## THE TASK
Pick the lines holding the string "heading" out of the records and copy them.

(Stored records)
• • • •

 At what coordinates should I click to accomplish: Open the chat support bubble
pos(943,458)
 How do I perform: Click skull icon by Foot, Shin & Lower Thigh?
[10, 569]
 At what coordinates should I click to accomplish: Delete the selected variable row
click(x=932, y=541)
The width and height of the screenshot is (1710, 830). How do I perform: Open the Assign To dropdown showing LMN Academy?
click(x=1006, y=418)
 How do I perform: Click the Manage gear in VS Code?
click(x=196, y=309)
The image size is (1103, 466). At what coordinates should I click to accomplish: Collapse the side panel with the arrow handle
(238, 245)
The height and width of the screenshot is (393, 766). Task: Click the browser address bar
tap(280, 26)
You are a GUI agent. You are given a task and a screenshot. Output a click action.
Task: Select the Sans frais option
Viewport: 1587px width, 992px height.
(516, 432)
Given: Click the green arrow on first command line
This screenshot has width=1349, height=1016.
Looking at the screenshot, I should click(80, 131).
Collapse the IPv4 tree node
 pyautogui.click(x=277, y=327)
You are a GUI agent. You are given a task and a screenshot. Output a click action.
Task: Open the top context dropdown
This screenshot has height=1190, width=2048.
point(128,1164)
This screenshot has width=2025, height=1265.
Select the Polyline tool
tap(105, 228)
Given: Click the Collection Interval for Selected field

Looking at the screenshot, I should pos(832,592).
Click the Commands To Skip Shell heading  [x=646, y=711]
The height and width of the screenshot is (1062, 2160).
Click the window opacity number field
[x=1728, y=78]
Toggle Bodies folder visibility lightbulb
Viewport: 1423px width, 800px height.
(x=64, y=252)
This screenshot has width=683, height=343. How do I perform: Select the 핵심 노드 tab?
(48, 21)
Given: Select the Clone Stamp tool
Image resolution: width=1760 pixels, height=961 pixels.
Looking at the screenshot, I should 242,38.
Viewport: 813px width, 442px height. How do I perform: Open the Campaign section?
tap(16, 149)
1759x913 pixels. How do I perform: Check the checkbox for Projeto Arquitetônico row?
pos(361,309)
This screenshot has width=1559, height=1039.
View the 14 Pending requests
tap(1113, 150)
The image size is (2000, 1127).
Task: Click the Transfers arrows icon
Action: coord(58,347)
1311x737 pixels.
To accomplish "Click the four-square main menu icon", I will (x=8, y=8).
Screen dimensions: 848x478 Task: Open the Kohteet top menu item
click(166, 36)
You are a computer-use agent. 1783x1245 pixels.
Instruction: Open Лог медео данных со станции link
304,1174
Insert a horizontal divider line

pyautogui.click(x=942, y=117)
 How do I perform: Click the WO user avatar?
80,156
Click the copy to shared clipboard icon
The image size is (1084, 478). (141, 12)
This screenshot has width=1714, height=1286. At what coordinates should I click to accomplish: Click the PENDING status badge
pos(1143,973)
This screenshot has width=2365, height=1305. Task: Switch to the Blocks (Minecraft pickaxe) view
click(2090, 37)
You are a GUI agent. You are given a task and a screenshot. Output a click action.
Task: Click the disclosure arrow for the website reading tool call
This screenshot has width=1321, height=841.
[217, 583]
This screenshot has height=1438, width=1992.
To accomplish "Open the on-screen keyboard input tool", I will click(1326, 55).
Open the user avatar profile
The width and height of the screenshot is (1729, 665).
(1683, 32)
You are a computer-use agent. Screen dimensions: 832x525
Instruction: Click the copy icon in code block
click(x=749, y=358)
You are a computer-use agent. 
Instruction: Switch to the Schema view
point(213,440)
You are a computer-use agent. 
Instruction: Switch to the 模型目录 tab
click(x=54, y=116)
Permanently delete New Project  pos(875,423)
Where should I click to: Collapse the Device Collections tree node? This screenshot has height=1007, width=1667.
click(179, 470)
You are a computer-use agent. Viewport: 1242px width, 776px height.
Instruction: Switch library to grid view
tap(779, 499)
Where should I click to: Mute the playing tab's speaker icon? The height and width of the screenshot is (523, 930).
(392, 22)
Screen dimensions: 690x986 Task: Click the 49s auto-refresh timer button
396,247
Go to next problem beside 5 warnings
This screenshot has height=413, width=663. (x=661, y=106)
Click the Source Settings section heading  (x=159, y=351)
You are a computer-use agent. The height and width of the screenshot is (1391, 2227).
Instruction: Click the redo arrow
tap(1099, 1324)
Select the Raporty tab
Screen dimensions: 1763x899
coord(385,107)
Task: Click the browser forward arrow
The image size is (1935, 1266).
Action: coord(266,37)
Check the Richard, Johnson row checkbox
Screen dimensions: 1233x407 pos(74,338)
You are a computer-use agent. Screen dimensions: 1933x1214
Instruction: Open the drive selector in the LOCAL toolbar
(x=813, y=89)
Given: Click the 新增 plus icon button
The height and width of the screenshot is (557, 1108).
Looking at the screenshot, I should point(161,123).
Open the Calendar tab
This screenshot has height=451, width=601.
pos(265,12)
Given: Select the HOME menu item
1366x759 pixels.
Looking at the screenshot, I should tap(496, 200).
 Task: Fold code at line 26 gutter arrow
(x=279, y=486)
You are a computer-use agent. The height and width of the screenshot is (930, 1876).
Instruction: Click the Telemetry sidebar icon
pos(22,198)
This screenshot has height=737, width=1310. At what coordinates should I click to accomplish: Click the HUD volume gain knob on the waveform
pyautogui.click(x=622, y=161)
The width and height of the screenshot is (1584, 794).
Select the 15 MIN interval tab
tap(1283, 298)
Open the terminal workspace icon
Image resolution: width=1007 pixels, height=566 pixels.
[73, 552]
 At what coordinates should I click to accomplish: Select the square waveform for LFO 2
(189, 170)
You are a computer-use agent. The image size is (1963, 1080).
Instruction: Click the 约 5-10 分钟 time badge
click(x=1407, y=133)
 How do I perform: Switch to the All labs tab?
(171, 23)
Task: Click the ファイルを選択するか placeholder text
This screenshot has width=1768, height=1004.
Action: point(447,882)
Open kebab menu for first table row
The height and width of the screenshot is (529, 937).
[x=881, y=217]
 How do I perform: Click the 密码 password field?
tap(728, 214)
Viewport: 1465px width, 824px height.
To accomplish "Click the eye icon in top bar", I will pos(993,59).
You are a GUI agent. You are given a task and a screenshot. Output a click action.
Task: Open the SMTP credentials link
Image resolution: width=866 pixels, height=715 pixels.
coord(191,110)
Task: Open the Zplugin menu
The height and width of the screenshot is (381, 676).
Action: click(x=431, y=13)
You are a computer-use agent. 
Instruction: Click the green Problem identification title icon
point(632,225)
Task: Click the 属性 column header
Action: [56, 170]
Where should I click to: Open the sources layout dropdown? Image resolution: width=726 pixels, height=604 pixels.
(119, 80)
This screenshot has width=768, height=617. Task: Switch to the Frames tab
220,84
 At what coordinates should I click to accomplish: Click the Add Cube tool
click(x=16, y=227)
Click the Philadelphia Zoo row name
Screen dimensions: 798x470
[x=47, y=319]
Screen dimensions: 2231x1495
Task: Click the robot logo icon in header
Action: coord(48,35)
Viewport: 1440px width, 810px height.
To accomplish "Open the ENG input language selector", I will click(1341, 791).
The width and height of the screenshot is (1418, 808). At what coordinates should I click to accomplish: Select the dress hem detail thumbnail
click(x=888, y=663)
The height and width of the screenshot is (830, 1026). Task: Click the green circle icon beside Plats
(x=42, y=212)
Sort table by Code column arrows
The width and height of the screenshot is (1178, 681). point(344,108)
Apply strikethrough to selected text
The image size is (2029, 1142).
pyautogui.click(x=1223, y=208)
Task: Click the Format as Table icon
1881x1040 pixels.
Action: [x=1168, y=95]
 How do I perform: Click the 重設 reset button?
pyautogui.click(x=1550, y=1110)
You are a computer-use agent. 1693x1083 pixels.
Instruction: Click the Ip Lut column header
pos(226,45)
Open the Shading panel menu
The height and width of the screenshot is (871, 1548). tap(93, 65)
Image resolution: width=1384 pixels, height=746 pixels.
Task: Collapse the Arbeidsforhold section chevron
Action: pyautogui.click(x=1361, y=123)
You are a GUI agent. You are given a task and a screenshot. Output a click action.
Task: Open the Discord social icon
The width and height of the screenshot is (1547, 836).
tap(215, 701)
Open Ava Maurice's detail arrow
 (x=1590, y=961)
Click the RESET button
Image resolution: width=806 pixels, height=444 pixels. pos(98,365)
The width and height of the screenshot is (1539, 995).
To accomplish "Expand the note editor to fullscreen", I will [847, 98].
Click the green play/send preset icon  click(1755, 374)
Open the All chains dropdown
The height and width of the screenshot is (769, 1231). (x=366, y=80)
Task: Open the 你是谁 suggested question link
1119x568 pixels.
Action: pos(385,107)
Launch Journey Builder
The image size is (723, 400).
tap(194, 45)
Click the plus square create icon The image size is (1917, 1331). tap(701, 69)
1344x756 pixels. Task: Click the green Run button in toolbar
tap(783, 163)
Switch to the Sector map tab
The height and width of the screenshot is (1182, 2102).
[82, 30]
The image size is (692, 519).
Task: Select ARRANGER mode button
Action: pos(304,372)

• • • •

## EXERCISE OUTPUT
Click the Commands To Skip Shell heading  [x=646, y=711]
Click the Source Settings section heading  (x=159, y=351)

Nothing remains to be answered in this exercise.